やること:
下の項目をすべて書き直してください。「Where should I click to:」を「Where do I click to:」に置き換え、ほかの部分はそのまま残してください。
——
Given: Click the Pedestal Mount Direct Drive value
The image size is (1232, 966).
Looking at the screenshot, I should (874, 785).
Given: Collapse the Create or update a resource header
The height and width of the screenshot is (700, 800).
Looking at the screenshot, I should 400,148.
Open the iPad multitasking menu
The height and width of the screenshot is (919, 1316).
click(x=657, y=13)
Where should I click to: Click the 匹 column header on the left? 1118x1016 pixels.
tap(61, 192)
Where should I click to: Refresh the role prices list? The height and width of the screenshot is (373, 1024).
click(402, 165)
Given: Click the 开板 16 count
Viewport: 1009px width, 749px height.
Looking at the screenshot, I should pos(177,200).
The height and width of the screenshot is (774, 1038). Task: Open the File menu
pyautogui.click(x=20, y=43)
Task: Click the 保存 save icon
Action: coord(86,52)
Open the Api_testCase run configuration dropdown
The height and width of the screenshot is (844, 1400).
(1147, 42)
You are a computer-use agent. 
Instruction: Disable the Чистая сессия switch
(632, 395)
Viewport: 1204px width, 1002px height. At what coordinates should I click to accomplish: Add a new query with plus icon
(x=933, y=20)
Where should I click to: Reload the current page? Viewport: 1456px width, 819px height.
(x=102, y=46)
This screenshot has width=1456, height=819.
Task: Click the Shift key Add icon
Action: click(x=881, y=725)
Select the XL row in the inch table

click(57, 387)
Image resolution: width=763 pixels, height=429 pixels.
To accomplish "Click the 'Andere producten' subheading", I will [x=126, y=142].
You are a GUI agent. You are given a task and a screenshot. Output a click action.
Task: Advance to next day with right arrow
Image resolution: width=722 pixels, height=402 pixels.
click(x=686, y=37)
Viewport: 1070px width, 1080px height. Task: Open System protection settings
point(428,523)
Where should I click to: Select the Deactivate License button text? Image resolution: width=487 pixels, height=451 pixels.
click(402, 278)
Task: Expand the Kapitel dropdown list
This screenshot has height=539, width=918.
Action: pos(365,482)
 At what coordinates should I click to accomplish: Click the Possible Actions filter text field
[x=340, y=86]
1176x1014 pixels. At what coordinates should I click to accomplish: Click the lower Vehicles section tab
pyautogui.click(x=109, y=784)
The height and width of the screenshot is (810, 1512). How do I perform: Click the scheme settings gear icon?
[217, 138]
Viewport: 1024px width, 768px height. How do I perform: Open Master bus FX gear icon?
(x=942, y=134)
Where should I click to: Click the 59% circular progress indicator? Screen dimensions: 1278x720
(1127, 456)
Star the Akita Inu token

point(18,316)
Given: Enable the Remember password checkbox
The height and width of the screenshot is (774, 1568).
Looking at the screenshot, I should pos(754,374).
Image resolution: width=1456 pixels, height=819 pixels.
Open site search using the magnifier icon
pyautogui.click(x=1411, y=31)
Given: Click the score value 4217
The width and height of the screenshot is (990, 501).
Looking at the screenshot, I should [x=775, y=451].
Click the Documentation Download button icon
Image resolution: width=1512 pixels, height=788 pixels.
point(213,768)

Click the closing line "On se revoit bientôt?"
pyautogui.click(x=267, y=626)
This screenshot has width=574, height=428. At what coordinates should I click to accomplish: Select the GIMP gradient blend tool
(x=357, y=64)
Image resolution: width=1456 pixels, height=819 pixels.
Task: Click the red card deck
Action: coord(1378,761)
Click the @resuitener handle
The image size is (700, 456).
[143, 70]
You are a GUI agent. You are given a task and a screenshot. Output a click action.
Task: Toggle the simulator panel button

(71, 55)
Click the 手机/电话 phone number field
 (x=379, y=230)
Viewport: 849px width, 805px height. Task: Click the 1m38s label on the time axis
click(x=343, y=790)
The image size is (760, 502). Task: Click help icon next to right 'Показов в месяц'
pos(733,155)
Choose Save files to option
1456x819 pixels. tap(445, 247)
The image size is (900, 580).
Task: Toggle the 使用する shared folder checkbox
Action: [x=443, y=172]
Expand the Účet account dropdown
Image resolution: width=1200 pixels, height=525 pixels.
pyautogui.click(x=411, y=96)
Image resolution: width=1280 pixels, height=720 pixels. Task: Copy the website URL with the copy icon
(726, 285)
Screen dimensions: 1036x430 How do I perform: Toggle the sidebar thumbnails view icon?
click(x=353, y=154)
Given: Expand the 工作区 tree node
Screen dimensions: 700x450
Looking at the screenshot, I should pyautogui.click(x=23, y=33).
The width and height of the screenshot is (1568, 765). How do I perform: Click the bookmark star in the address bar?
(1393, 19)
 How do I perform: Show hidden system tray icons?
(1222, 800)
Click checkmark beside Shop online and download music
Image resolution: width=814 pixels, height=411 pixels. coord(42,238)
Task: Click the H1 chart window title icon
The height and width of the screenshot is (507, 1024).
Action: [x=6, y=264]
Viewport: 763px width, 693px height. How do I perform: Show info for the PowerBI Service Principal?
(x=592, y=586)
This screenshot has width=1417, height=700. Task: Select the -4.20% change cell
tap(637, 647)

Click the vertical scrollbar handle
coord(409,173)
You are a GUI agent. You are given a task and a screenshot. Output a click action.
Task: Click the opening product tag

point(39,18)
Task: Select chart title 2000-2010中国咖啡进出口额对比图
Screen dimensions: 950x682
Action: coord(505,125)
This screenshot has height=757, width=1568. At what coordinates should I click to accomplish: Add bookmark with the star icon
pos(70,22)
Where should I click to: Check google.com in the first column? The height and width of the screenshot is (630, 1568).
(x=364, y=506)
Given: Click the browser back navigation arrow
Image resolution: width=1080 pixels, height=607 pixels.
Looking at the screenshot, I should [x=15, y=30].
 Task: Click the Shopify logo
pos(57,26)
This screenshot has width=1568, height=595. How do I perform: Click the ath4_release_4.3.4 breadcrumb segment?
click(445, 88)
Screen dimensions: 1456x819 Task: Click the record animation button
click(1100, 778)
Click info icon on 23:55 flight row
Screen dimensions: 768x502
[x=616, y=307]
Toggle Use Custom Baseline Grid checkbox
——
出力結果:
Given: Click the Pedestal Mount Direct Drive value
The image size is (1232, 966).
Looking at the screenshot, I should (874, 785).
Given: Collapse the Create or update a resource header
The height and width of the screenshot is (700, 800).
Looking at the screenshot, I should 400,148.
Open the iPad multitasking menu
The height and width of the screenshot is (919, 1316).
click(x=657, y=13)
Where do I click to: Click the 匹 column header on the left? 1118x1016 pixels.
tap(61, 192)
Where do I click to: Refresh the role prices list? The height and width of the screenshot is (373, 1024).
click(402, 165)
Given: Click the 开板 16 count
Viewport: 1009px width, 749px height.
Looking at the screenshot, I should pos(177,200).
The height and width of the screenshot is (774, 1038). Task: Open the File menu
pyautogui.click(x=20, y=43)
Task: Click the 保存 save icon
Action: coord(86,52)
Open the Api_testCase run configuration dropdown
The height and width of the screenshot is (844, 1400).
(1147, 42)
You are a computer-use agent. 
Instruction: Disable the Чистая сессия switch
(632, 395)
Viewport: 1204px width, 1002px height. At what coordinates should I click to accomplish: Add a new query with plus icon
(x=933, y=20)
Where do I click to: Reload the current page? Viewport: 1456px width, 819px height.
(x=102, y=46)
This screenshot has width=1456, height=819.
Task: Click the Shift key Add icon
Action: click(x=881, y=725)
Select the XL row in the inch table

click(57, 387)
Image resolution: width=763 pixels, height=429 pixels.
To accomplish "Click the 'Andere producten' subheading", I will [x=126, y=142].
You are a GUI agent. You are given a task and a screenshot. Output a click action.
Task: Advance to next day with right arrow
Image resolution: width=722 pixels, height=402 pixels.
click(x=686, y=37)
Viewport: 1070px width, 1080px height. Task: Open System protection settings
point(428,523)
Where do I click to: Select the Deactivate License button text? Image resolution: width=487 pixels, height=451 pixels.
click(402, 278)
Task: Expand the Kapitel dropdown list
This screenshot has height=539, width=918.
Action: pos(365,482)
 At what coordinates should I click to accomplish: Click the Possible Actions filter text field
[x=340, y=86]
1176x1014 pixels. At what coordinates should I click to accomplish: Click the lower Vehicles section tab
pyautogui.click(x=109, y=784)
The height and width of the screenshot is (810, 1512). How do I perform: Click the scheme settings gear icon?
[217, 138]
Viewport: 1024px width, 768px height. How do I perform: Open Master bus FX gear icon?
(x=942, y=134)
Where do I click to: Click the 59% circular progress indicator? Screen dimensions: 1278x720
(1127, 456)
Star the Akita Inu token

point(18,316)
Given: Enable the Remember password checkbox
The height and width of the screenshot is (774, 1568).
Looking at the screenshot, I should pos(754,374).
Image resolution: width=1456 pixels, height=819 pixels.
Open site search using the magnifier icon
pyautogui.click(x=1411, y=31)
Given: Click the score value 4217
The width and height of the screenshot is (990, 501).
Looking at the screenshot, I should [x=775, y=451].
Click the Documentation Download button icon
Image resolution: width=1512 pixels, height=788 pixels.
point(213,768)

Click the closing line "On se revoit bientôt?"
pyautogui.click(x=267, y=626)
This screenshot has width=574, height=428. At what coordinates should I click to accomplish: Select the GIMP gradient blend tool
(x=357, y=64)
Image resolution: width=1456 pixels, height=819 pixels.
Task: Click the red card deck
Action: coord(1378,761)
Click the @resuitener handle
The image size is (700, 456).
[143, 70]
You are a GUI agent. You are given a task and a screenshot. Output a click action.
Task: Toggle the simulator panel button

(71, 55)
Click the 手机/电话 phone number field
 (x=379, y=230)
Viewport: 849px width, 805px height. Task: Click the 1m38s label on the time axis
click(x=343, y=790)
The image size is (760, 502). Task: Click help icon next to right 'Показов в месяц'
pos(733,155)
Choose Save files to option
1456x819 pixels. tap(445, 247)
The image size is (900, 580).
Task: Toggle the 使用する shared folder checkbox
Action: [x=443, y=172]
Expand the Účet account dropdown
Image resolution: width=1200 pixels, height=525 pixels.
pyautogui.click(x=411, y=96)
Image resolution: width=1280 pixels, height=720 pixels. Task: Copy the website URL with the copy icon
(726, 285)
Screen dimensions: 1036x430 How do I perform: Toggle the sidebar thumbnails view icon?
click(x=353, y=154)
Given: Expand the 工作区 tree node
Screen dimensions: 700x450
Looking at the screenshot, I should pyautogui.click(x=23, y=33).
The width and height of the screenshot is (1568, 765). How do I perform: Click the bookmark star in the address bar?
(1393, 19)
 How do I perform: Show hidden system tray icons?
(1222, 800)
Click checkmark beside Shop online and download music
Image resolution: width=814 pixels, height=411 pixels. coord(42,238)
Task: Click the H1 chart window title icon
The height and width of the screenshot is (507, 1024).
Action: [x=6, y=264]
Viewport: 763px width, 693px height. How do I perform: Show info for the PowerBI Service Principal?
(x=592, y=586)
This screenshot has width=1417, height=700. Task: Select the -4.20% change cell
tap(637, 647)

Click the vertical scrollbar handle
coord(409,173)
You are a GUI agent. You are given a task and a screenshot. Output a click action.
Task: Click the opening product tag

point(39,18)
Task: Select chart title 2000-2010中国咖啡进出口额对比图
Screen dimensions: 950x682
Action: coord(505,125)
This screenshot has height=757, width=1568. At what coordinates should I click to accomplish: Add bookmark with the star icon
pos(70,22)
Where do I click to: Check google.com in the first column? The height and width of the screenshot is (630, 1568).
(x=364, y=506)
Given: Click the browser back navigation arrow
Image resolution: width=1080 pixels, height=607 pixels.
Looking at the screenshot, I should [x=15, y=30].
 Task: Click the Shopify logo
pos(57,26)
This screenshot has width=1568, height=595. How do I perform: Click the ath4_release_4.3.4 breadcrumb segment?
click(445, 88)
Screen dimensions: 1456x819 Task: Click the record animation button
click(1100, 778)
Click info icon on 23:55 flight row
Screen dimensions: 768x502
[x=616, y=307]
Toggle Use Custom Baseline Grid checkbox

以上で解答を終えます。